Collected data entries
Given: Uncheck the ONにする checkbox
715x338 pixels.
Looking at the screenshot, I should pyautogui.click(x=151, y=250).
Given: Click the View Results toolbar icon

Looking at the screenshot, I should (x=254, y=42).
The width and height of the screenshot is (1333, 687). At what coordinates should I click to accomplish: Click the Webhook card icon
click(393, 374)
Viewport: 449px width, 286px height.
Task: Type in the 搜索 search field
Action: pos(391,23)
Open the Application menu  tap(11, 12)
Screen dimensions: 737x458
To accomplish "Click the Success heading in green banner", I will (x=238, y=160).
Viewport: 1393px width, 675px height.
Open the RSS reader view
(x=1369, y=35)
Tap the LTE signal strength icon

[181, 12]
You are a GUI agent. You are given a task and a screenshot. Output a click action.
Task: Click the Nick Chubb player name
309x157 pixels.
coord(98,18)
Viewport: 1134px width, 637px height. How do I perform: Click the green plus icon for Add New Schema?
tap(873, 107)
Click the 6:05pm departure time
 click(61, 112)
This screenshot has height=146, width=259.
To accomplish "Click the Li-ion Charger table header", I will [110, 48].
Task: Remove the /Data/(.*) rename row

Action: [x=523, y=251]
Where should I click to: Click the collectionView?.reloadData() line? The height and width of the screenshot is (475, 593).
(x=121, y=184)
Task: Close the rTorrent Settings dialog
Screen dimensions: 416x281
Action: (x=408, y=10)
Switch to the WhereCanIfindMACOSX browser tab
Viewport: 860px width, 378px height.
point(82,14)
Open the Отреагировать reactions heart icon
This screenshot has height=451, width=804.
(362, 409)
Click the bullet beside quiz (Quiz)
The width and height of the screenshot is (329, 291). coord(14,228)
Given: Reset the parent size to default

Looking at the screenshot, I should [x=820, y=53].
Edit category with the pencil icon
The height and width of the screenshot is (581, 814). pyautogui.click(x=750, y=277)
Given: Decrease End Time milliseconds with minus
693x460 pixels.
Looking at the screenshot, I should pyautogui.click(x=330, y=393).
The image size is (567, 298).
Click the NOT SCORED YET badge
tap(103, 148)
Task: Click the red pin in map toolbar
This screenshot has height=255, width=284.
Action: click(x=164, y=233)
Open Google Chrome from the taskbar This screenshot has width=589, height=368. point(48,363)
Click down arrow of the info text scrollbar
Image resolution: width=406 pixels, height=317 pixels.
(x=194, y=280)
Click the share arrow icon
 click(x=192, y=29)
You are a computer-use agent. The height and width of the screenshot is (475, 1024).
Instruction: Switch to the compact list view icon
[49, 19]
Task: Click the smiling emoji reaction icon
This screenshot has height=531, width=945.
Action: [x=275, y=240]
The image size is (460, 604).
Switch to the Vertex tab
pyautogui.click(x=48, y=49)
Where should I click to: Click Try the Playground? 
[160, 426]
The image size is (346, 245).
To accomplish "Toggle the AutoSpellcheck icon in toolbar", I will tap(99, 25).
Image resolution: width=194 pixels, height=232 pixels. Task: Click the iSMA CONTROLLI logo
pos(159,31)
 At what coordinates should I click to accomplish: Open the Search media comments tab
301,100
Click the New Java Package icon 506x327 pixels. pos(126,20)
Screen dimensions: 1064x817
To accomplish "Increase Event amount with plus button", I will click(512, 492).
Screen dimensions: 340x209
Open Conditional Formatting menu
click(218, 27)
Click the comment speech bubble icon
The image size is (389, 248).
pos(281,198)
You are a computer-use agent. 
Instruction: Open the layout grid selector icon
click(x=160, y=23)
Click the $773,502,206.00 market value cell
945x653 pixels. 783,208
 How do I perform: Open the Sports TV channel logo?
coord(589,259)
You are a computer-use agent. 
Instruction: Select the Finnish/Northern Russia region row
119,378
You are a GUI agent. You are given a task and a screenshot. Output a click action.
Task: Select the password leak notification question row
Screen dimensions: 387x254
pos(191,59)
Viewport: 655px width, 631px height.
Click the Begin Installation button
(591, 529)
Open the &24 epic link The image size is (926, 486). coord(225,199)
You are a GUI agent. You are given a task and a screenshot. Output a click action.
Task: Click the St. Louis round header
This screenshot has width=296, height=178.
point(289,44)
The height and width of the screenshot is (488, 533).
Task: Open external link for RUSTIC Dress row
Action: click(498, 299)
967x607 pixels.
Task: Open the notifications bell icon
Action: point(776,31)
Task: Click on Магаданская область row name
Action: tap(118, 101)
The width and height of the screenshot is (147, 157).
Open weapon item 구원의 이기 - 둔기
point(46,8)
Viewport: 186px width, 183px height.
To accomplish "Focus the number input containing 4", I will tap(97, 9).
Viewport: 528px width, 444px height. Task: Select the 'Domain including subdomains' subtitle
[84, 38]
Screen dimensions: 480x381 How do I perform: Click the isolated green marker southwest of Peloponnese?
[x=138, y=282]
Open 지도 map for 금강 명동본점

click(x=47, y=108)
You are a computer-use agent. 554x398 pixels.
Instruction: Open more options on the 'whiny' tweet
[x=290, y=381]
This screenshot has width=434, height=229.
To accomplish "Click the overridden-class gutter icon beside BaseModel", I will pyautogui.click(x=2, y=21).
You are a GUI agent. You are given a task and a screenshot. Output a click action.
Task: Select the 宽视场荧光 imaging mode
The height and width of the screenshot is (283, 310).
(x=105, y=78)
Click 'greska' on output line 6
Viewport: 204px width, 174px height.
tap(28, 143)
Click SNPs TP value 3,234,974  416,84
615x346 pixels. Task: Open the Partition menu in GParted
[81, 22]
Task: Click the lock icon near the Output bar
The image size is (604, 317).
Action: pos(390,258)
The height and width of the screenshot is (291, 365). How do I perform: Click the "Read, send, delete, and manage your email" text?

EXERCISE DESCRIPTION:
Your task is to retype the entries verbatim, starting with the line that holds "Instruction: Select the" and stopping after the line that holds "Viewport: 186px width, 183px height.".

RESPONSE BELOW:
Instruction: Select the Finnish/Northern Russia region row
119,378
You are a GUI agent. You are given a task and a screenshot. Output a click action.
Task: Select the password leak notification question row
Screen dimensions: 387x254
pos(191,59)
Viewport: 655px width, 631px height.
Click the Begin Installation button
(591, 529)
Open the &24 epic link The image size is (926, 486). coord(225,199)
You are a GUI agent. You are given a task and a screenshot. Output a click action.
Task: Click the St. Louis round header
This screenshot has width=296, height=178.
point(289,44)
The height and width of the screenshot is (488, 533).
Task: Open external link for RUSTIC Dress row
Action: click(498, 299)
967x607 pixels.
Task: Open the notifications bell icon
Action: point(776,31)
Task: Click on Магаданская область row name
Action: tap(118, 101)
The width and height of the screenshot is (147, 157).
Open weapon item 구원의 이기 - 둔기
point(46,8)
Viewport: 186px width, 183px height.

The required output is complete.